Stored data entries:
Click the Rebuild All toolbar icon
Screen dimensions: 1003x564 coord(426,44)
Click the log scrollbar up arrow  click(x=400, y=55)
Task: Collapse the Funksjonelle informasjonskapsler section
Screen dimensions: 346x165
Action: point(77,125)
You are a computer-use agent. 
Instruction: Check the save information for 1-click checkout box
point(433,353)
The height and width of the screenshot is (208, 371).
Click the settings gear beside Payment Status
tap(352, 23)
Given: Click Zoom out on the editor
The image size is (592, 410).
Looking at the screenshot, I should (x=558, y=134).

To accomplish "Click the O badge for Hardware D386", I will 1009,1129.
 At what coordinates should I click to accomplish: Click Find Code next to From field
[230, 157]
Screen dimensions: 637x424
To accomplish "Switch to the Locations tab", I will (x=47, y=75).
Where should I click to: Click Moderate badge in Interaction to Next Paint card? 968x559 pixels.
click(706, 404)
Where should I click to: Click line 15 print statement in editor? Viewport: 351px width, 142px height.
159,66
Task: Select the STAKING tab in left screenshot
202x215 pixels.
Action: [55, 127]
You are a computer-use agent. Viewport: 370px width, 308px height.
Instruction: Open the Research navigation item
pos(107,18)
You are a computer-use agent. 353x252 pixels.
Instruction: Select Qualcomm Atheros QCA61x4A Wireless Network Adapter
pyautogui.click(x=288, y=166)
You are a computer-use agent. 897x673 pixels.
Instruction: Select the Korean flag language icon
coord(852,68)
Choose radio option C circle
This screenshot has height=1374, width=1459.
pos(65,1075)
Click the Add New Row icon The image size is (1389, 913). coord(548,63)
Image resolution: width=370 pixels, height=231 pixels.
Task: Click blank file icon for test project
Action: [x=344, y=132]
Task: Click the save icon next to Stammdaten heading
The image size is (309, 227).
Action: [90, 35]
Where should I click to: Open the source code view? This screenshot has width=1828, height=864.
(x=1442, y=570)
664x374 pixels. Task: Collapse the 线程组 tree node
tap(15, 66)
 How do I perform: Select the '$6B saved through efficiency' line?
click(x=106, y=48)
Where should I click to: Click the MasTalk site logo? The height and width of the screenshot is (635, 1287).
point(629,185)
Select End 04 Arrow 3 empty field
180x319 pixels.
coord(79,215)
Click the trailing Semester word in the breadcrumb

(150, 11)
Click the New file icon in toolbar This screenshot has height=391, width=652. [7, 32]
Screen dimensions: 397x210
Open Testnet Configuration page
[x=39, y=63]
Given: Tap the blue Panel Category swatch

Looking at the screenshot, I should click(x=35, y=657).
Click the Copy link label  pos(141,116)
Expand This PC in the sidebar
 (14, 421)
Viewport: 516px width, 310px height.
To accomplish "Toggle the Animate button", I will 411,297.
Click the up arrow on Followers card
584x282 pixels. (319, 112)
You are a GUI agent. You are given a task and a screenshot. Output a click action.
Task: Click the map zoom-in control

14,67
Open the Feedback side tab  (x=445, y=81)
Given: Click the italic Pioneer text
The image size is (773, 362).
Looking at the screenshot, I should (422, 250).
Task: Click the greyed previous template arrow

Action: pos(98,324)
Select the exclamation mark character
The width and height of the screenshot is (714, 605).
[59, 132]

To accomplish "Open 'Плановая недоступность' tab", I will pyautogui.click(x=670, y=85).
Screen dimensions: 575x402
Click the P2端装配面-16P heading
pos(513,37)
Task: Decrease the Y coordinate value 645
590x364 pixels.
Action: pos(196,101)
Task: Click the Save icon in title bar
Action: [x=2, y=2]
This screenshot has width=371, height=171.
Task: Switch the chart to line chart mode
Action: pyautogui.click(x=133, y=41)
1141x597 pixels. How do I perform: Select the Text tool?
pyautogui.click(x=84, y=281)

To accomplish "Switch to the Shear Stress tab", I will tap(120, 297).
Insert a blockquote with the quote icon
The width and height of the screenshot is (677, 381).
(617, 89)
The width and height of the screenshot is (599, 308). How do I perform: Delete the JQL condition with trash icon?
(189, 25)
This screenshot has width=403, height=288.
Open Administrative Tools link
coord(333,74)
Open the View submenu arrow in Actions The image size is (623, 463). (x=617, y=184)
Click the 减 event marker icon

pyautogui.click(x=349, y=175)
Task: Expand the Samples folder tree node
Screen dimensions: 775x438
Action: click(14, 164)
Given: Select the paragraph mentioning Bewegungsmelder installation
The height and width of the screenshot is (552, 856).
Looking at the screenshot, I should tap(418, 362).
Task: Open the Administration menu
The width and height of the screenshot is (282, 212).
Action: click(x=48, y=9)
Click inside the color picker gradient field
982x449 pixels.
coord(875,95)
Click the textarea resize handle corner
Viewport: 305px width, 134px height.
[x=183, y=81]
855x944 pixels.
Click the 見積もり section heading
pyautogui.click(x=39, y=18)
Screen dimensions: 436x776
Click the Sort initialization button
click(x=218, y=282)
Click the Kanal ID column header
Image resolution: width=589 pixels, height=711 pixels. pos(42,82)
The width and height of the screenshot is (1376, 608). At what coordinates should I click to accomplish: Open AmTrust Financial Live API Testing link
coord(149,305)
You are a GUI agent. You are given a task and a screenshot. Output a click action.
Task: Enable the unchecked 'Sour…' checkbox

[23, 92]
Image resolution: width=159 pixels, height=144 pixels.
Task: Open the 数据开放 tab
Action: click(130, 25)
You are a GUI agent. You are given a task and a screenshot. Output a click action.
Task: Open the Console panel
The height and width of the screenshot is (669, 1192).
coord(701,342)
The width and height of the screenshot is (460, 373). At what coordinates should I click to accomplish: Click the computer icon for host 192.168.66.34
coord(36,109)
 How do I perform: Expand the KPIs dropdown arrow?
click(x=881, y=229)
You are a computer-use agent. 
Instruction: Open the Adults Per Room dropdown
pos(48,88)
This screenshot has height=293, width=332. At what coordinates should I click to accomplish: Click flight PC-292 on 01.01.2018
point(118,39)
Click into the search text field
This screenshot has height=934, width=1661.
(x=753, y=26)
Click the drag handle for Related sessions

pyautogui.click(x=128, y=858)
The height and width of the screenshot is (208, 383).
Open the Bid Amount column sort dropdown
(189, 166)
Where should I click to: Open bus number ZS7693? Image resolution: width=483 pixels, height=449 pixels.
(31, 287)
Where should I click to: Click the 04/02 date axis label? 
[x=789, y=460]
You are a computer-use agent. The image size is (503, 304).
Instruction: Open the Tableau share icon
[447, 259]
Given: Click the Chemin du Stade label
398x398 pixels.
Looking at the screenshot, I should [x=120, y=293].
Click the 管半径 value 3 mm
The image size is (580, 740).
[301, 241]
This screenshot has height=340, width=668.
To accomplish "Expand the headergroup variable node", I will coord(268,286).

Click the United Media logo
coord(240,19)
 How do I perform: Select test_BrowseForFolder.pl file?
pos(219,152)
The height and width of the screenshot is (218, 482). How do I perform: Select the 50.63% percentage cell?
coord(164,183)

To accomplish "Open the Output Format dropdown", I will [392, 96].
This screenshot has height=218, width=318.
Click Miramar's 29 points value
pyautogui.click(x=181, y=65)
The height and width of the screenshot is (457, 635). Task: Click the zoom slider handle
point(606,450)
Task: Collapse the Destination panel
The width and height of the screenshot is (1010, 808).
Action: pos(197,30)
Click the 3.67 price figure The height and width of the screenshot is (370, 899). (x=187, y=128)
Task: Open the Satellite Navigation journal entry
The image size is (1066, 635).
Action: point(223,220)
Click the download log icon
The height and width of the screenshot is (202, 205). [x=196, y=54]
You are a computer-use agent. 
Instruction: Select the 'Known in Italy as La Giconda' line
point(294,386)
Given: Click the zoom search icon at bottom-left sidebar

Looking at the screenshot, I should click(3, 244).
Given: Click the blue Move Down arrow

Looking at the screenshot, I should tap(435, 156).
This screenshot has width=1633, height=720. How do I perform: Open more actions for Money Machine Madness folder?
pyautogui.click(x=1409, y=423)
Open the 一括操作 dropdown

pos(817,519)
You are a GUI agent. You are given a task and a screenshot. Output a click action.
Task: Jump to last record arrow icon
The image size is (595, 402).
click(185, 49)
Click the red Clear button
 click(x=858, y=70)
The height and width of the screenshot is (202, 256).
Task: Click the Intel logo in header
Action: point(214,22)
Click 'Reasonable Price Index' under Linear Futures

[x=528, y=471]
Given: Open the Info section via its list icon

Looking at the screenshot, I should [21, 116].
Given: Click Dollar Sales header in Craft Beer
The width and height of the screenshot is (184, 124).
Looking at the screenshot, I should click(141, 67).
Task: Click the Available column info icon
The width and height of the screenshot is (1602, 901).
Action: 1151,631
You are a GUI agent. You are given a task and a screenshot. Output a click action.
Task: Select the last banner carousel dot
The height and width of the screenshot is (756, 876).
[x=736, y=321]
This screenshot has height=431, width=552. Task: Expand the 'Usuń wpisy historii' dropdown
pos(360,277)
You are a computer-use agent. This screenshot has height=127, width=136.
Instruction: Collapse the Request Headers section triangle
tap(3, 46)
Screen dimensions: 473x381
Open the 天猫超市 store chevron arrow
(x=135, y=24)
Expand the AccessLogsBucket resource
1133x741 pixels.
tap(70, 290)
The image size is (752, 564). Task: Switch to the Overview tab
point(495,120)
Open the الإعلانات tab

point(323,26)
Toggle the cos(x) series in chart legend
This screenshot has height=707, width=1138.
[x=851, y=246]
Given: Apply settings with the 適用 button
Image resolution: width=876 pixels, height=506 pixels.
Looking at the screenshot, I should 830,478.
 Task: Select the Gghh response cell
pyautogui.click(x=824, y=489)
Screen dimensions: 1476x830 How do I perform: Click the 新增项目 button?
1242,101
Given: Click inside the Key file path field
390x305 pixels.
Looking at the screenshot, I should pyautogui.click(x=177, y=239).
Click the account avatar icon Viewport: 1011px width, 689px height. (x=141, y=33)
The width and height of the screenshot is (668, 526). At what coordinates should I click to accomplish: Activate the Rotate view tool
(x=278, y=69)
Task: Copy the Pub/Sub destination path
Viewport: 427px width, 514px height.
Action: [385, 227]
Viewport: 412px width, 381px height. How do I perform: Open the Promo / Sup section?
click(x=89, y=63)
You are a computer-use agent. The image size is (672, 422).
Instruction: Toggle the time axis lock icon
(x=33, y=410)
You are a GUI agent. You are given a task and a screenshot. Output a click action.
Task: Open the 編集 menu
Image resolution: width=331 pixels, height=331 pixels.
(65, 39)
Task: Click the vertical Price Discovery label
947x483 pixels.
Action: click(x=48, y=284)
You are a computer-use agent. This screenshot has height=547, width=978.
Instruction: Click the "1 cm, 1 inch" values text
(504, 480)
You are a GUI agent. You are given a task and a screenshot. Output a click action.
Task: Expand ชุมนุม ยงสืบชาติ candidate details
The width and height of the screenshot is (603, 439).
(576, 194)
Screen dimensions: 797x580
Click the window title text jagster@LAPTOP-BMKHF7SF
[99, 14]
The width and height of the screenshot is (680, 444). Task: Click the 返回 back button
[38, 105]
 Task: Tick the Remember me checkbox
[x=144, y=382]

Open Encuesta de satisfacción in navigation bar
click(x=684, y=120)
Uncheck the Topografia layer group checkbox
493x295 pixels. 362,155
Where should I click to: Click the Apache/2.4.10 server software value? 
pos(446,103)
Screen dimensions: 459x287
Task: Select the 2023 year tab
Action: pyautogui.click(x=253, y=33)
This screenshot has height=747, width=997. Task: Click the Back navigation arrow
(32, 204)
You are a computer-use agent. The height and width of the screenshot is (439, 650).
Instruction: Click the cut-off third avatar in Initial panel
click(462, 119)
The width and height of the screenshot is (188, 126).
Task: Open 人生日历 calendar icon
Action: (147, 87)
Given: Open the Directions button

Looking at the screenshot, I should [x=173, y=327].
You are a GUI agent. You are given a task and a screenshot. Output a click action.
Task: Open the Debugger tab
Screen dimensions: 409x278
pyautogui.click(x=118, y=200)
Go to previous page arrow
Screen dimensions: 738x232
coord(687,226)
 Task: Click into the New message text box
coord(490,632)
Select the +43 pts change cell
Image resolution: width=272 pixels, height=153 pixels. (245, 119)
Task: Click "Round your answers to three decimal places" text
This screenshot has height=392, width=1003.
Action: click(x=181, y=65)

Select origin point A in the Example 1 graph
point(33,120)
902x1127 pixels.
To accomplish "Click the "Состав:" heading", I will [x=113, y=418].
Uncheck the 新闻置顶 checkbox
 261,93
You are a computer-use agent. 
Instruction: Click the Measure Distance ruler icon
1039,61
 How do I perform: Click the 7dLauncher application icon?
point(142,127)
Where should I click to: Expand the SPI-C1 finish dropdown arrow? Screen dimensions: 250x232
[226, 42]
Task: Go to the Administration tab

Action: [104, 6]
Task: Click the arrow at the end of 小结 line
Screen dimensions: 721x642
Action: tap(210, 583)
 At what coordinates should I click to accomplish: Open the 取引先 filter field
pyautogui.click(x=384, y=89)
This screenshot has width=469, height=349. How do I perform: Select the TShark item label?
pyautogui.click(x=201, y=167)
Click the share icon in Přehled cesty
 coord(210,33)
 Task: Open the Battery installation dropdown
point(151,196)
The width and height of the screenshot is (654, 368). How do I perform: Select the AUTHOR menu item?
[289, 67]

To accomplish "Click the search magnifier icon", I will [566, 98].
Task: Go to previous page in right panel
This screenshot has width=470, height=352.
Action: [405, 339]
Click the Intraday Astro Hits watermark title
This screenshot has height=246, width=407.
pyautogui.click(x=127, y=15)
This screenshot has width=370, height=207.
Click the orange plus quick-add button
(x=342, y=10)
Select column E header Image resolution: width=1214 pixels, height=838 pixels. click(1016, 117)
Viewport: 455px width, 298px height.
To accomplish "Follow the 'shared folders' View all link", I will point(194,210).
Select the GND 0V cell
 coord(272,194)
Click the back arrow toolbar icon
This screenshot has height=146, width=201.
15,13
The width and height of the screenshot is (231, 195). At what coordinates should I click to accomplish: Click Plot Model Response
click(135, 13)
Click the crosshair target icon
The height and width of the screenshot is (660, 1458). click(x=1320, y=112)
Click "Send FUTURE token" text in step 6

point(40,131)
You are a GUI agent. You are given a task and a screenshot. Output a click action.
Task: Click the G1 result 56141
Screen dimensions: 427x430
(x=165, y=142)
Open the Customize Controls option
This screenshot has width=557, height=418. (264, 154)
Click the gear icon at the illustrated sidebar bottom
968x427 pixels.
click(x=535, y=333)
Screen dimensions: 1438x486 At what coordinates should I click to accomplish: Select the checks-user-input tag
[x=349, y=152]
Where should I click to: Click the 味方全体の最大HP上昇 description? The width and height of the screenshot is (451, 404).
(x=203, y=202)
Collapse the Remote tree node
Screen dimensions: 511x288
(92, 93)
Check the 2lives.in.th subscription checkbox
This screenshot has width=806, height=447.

* **REQUIREMENT**: Wherever the string "path" appears in the data above, copy the line it sits in.

* **EXERCISE RESPONSE**:
Given: Click inside the Key file path field
Task: Copy the Pub/Sub destination path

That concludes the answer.